> Aim of the task: Both the line with "Zoom in on the chart" and the line with "The width and height of the screenshot is (1568, 745)." in the records below must appear in the output, along with every line between them, exactly and with nothing added.

** Data follows **

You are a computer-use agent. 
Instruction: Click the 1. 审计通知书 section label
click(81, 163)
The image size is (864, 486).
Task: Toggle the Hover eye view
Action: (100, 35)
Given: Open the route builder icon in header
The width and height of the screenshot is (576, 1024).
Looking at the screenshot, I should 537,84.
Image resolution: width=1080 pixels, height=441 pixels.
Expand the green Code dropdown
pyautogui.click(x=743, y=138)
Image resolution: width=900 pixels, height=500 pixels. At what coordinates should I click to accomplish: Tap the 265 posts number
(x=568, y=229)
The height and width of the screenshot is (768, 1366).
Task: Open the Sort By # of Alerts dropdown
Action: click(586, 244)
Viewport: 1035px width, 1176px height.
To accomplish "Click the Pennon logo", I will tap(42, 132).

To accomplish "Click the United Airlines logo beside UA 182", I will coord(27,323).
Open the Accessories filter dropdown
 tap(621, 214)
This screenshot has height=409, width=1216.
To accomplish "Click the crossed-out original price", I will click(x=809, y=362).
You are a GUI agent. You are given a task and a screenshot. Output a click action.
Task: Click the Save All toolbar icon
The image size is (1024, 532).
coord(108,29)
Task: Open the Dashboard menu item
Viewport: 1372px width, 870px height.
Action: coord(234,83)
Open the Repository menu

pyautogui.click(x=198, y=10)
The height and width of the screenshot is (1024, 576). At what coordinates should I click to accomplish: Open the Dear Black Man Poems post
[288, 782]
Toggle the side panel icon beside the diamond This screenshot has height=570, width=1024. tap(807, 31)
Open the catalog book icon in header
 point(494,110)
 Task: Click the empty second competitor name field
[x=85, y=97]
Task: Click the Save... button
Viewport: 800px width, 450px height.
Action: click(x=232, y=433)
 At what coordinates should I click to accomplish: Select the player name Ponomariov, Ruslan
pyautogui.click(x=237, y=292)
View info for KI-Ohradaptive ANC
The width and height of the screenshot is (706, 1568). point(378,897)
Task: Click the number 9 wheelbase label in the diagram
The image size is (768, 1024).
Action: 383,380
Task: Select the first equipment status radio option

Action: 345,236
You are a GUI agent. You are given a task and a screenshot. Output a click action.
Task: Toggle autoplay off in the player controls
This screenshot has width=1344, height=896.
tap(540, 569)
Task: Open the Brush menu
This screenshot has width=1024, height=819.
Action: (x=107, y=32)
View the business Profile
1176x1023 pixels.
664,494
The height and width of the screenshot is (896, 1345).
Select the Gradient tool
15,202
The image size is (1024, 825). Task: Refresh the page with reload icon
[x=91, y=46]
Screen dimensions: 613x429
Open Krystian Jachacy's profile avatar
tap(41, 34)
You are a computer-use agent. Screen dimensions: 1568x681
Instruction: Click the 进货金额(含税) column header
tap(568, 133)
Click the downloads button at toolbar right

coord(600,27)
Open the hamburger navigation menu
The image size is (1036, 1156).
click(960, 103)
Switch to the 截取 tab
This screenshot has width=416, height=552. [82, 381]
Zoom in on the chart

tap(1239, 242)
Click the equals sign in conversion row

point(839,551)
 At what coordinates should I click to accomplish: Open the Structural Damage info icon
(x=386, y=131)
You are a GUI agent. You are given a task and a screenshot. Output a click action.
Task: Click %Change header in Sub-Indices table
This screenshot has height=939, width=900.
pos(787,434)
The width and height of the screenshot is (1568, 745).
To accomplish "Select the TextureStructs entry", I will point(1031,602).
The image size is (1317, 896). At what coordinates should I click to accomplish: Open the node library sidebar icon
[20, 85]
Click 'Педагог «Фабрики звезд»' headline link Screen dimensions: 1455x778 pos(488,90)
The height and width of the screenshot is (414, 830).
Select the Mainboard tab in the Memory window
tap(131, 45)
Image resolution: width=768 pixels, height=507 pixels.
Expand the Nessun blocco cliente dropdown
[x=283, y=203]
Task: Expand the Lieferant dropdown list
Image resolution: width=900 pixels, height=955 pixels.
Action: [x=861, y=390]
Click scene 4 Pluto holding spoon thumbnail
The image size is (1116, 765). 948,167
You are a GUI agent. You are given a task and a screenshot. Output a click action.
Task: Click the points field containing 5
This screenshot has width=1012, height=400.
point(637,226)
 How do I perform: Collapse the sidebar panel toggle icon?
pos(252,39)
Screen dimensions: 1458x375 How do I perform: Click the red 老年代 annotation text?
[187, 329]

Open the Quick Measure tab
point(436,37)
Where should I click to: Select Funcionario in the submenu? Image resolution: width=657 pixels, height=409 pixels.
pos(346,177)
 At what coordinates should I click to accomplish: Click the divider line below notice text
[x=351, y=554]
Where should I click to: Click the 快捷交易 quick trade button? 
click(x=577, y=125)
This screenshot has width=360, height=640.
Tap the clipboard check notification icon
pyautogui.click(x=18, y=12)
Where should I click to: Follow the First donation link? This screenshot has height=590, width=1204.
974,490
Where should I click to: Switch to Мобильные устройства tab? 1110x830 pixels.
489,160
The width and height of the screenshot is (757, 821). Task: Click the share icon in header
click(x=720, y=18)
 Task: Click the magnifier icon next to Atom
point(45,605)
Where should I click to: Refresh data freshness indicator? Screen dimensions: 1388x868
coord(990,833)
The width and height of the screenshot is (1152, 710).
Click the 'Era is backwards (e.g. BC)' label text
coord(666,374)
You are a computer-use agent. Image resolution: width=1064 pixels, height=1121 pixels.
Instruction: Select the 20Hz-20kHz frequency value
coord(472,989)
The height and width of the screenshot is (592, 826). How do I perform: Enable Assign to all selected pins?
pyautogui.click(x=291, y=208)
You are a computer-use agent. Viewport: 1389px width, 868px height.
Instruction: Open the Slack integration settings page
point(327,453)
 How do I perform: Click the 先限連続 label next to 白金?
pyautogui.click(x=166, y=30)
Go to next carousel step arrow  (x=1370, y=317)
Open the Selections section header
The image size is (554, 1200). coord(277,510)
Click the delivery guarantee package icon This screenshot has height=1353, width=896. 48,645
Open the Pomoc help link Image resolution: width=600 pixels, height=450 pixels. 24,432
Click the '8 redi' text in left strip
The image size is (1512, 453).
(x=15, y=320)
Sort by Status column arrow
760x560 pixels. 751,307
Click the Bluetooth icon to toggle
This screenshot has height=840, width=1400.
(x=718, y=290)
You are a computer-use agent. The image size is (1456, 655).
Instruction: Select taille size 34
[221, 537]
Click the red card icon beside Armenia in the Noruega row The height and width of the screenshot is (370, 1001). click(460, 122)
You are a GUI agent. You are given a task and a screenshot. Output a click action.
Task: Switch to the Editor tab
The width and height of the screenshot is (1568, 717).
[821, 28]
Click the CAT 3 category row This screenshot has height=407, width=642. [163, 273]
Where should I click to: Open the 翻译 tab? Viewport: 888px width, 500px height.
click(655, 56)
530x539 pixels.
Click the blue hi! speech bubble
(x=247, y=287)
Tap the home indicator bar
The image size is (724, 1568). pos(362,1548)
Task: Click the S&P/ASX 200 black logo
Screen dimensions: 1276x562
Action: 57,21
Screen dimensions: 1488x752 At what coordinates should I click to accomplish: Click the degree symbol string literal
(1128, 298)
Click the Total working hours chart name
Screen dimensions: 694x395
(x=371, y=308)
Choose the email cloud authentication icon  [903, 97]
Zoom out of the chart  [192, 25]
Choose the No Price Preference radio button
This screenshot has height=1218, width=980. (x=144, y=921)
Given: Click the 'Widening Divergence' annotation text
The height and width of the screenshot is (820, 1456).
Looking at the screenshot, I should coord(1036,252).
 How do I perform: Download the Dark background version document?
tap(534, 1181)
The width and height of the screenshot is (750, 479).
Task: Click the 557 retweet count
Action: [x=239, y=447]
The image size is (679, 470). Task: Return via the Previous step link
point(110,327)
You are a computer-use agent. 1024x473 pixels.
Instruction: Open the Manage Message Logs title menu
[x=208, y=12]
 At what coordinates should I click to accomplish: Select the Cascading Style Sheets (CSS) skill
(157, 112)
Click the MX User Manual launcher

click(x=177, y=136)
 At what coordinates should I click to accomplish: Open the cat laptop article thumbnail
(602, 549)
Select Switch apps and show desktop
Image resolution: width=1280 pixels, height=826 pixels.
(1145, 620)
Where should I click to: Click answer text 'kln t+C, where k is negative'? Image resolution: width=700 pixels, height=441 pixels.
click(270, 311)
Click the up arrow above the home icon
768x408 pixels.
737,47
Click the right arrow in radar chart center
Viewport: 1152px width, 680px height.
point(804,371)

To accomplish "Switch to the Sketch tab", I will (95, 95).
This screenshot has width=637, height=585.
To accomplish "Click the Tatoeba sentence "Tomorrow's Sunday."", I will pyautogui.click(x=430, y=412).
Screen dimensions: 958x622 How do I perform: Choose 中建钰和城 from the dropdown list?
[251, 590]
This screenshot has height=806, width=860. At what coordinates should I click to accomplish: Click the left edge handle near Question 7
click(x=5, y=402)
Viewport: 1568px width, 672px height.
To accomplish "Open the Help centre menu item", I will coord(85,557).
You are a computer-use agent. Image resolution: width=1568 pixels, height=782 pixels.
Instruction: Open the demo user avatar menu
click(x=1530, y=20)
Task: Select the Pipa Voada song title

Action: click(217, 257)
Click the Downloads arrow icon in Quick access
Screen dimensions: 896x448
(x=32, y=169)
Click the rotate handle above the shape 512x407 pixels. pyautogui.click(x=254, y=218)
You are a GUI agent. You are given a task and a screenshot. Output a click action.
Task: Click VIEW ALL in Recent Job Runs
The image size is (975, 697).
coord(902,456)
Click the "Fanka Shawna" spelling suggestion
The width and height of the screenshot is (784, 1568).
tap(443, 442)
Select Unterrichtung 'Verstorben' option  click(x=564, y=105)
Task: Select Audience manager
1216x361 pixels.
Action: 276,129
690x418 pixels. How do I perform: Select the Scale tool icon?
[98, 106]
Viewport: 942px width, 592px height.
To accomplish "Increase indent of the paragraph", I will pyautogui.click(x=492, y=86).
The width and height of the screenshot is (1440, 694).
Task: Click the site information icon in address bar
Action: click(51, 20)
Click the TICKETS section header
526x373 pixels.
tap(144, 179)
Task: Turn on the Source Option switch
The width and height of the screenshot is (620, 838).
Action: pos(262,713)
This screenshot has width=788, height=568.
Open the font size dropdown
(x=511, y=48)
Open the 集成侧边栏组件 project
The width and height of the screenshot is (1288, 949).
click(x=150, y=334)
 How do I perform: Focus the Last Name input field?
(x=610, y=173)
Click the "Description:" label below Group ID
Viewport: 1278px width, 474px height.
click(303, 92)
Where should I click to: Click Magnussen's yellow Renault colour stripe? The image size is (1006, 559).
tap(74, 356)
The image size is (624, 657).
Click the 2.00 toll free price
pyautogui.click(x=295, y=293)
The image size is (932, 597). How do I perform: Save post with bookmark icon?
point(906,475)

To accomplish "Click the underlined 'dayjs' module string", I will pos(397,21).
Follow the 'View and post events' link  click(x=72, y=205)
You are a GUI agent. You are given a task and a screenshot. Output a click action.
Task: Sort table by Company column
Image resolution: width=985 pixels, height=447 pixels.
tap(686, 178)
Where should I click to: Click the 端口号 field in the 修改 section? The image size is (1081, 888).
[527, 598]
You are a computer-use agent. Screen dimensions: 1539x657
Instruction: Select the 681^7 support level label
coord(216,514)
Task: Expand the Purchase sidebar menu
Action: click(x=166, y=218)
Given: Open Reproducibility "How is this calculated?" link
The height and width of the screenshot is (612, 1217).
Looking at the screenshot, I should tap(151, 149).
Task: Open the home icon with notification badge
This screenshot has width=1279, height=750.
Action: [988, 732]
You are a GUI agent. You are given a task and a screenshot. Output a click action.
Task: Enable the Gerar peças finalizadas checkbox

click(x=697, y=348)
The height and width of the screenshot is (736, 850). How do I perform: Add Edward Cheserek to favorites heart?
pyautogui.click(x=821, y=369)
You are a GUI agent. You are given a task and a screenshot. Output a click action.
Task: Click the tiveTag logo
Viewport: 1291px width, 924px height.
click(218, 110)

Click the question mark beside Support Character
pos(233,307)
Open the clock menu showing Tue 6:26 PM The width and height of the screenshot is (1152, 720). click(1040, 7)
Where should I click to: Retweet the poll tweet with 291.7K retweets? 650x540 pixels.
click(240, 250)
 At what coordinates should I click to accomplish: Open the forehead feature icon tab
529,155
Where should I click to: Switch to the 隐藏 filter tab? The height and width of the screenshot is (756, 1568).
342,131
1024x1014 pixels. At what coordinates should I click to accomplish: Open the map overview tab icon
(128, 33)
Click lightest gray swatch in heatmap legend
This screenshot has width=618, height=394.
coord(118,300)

** End of Data **

> Your response:
Zoom in on the chart

tap(1239, 242)
Click the equals sign in conversion row

point(839,551)
 At what coordinates should I click to accomplish: Open the Structural Damage info icon
(x=386, y=131)
You are a GUI agent. You are given a task and a screenshot. Output a click action.
Task: Click %Change header in Sub-Indices table
This screenshot has height=939, width=900.
pos(787,434)
The width and height of the screenshot is (1568, 745).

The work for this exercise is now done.